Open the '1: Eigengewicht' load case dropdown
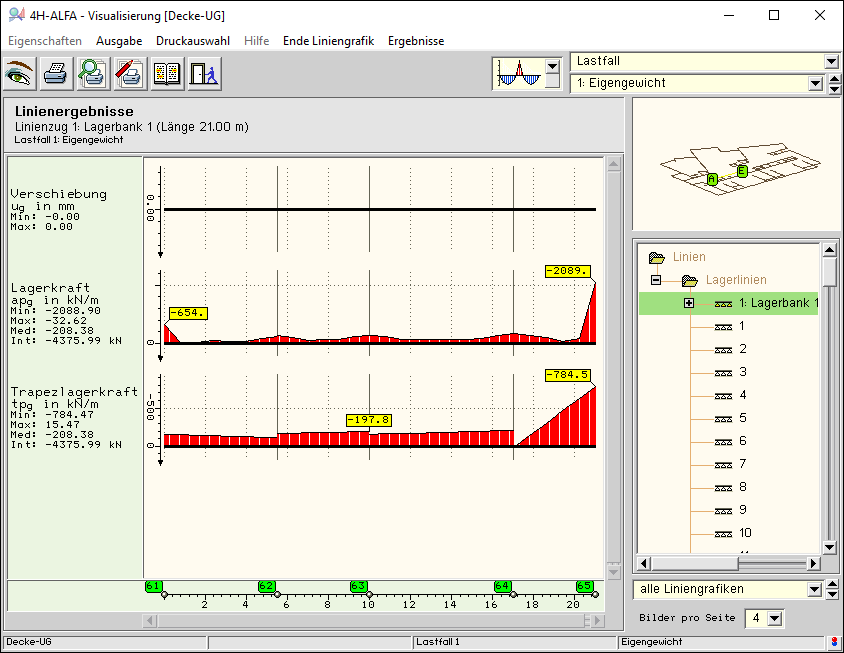The height and width of the screenshot is (653, 844). (x=815, y=84)
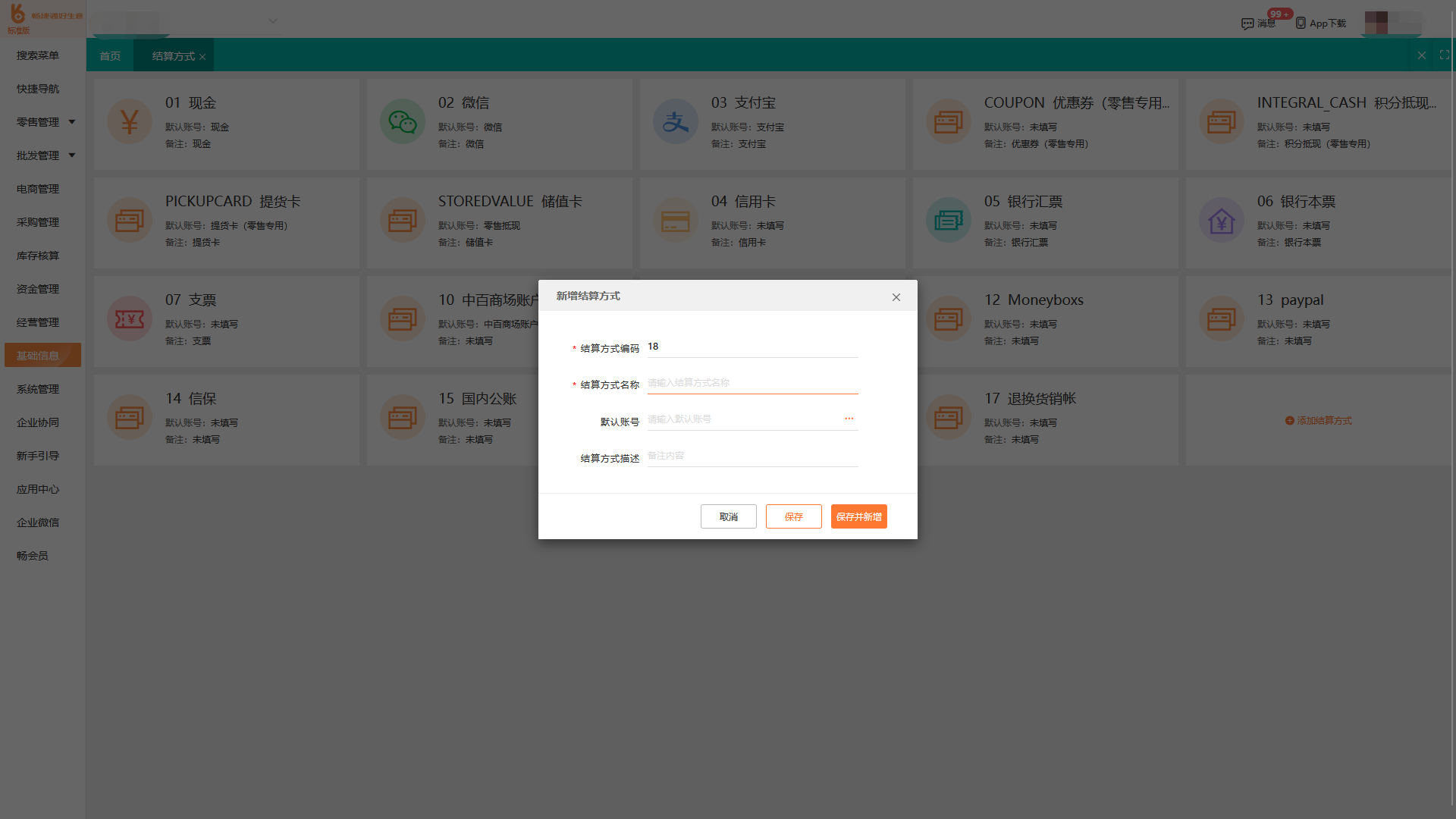
Task: Click 保存并新增 button
Action: pyautogui.click(x=858, y=516)
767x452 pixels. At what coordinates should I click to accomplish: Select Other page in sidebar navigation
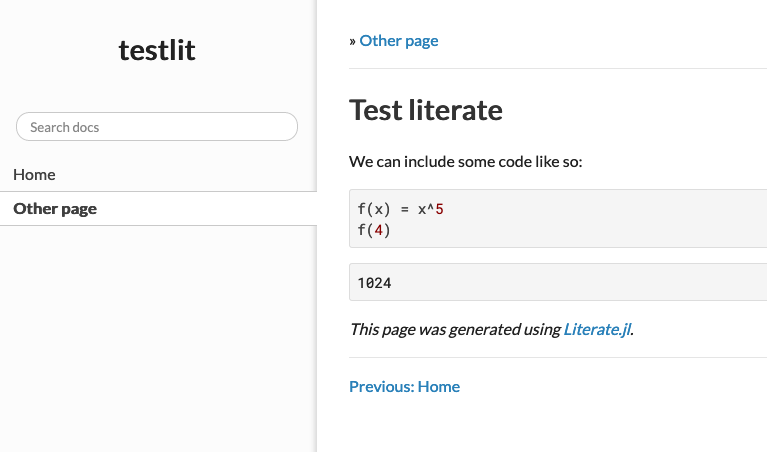tap(55, 209)
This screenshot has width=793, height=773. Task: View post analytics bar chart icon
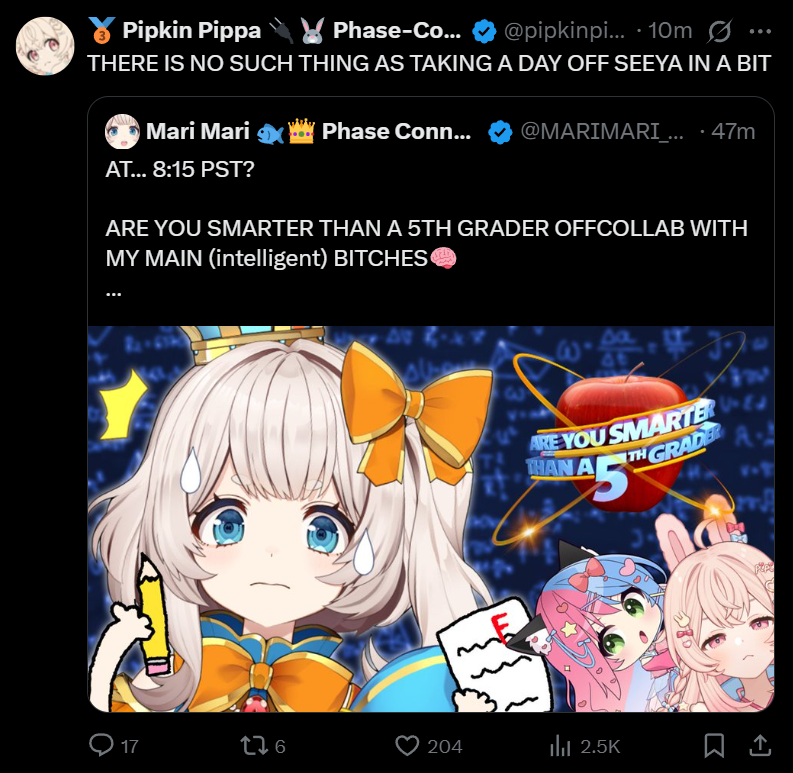560,746
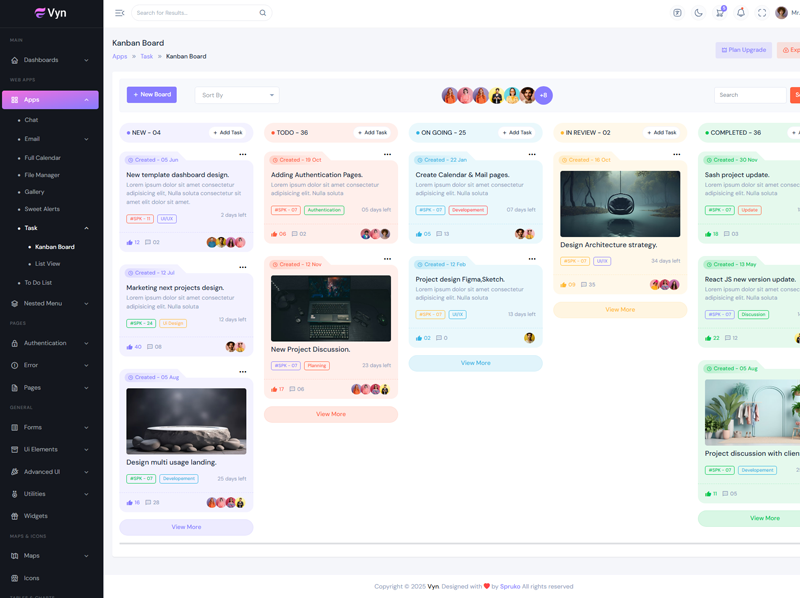800x600 pixels.
Task: Click the search magnifier icon in header
Action: 263,13
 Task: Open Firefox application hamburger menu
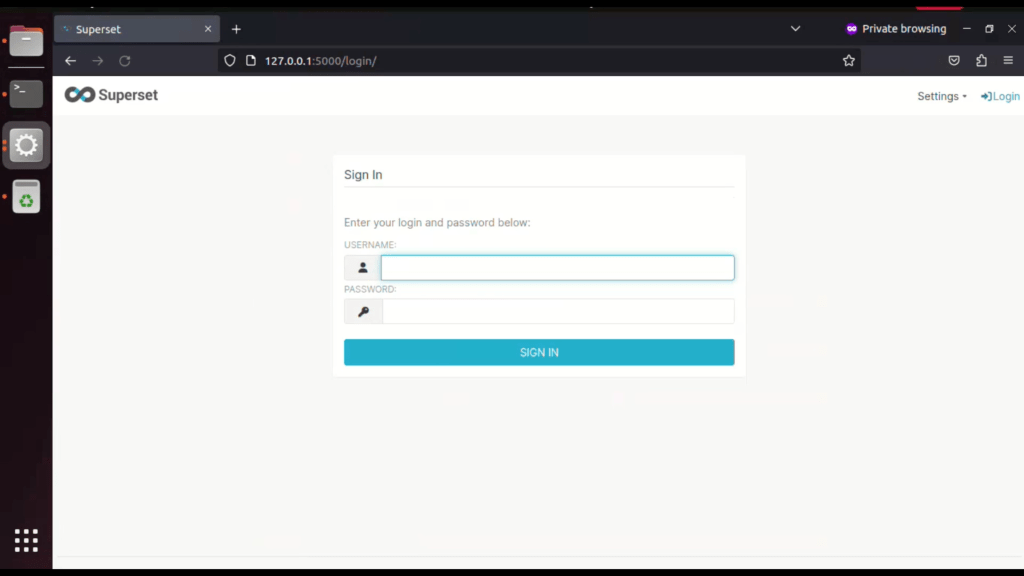click(x=1008, y=61)
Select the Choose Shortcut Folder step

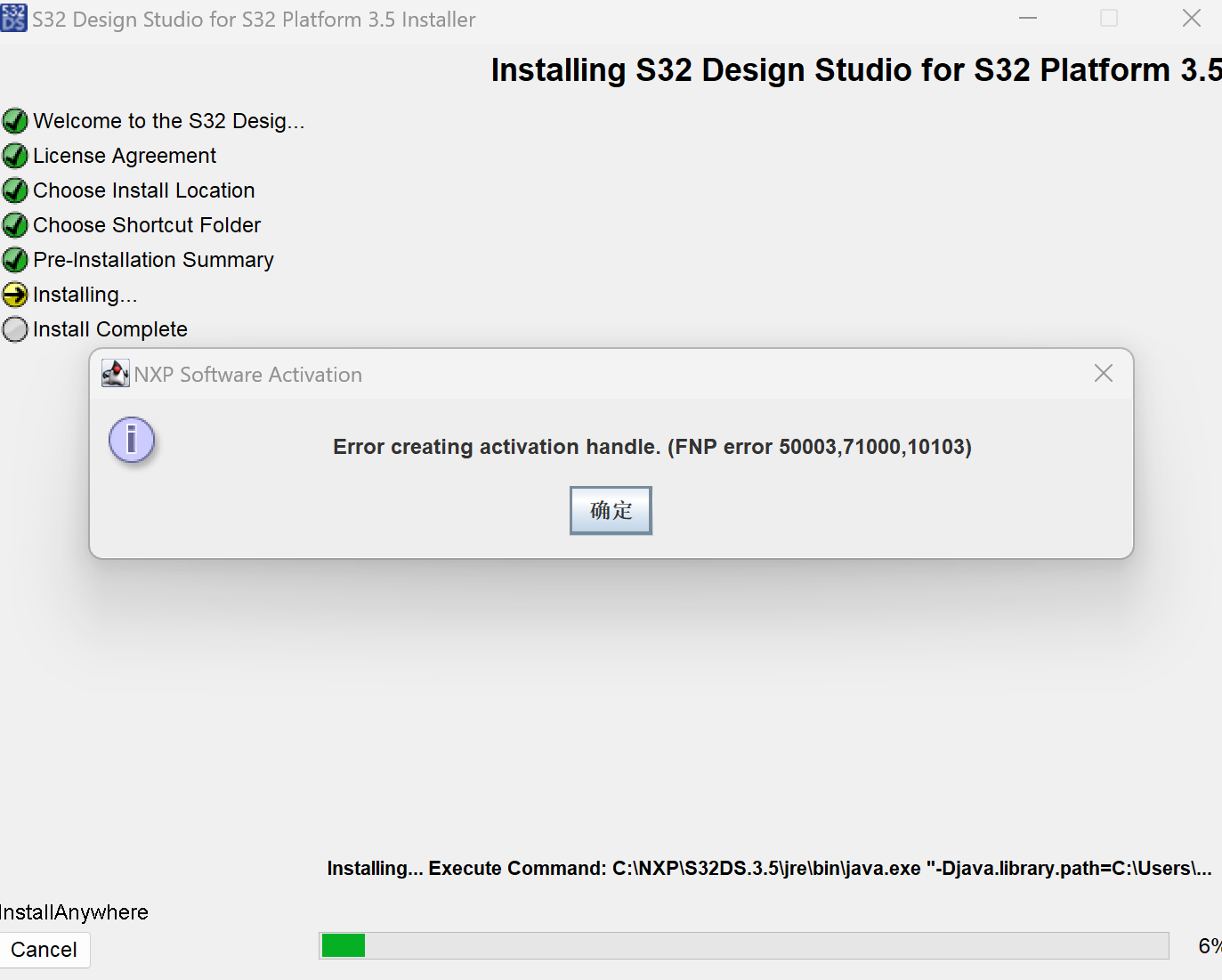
------------------------------------------------------------
Instructions for the task: Quote every line of the listing above word for word, leaving out the pictures.

Response to this task:
Open the '1: Eigengewicht' load case dropdown
The height and width of the screenshot is (653, 844). (x=815, y=84)
Task: Click 保存并新增 button
Action: pyautogui.click(x=858, y=516)
767x452 pixels. At what coordinates should I click to accomplish: Select Other page in sidebar navigation
tap(55, 209)
This screenshot has width=793, height=773. Task: View post analytics bar chart icon
560,746
800x600 pixels.
Task: Click the search magnifier icon in header
Action: 263,13
 Task: Open Firefox application hamburger menu
click(x=1008, y=61)
Select the Choose Shortcut Folder step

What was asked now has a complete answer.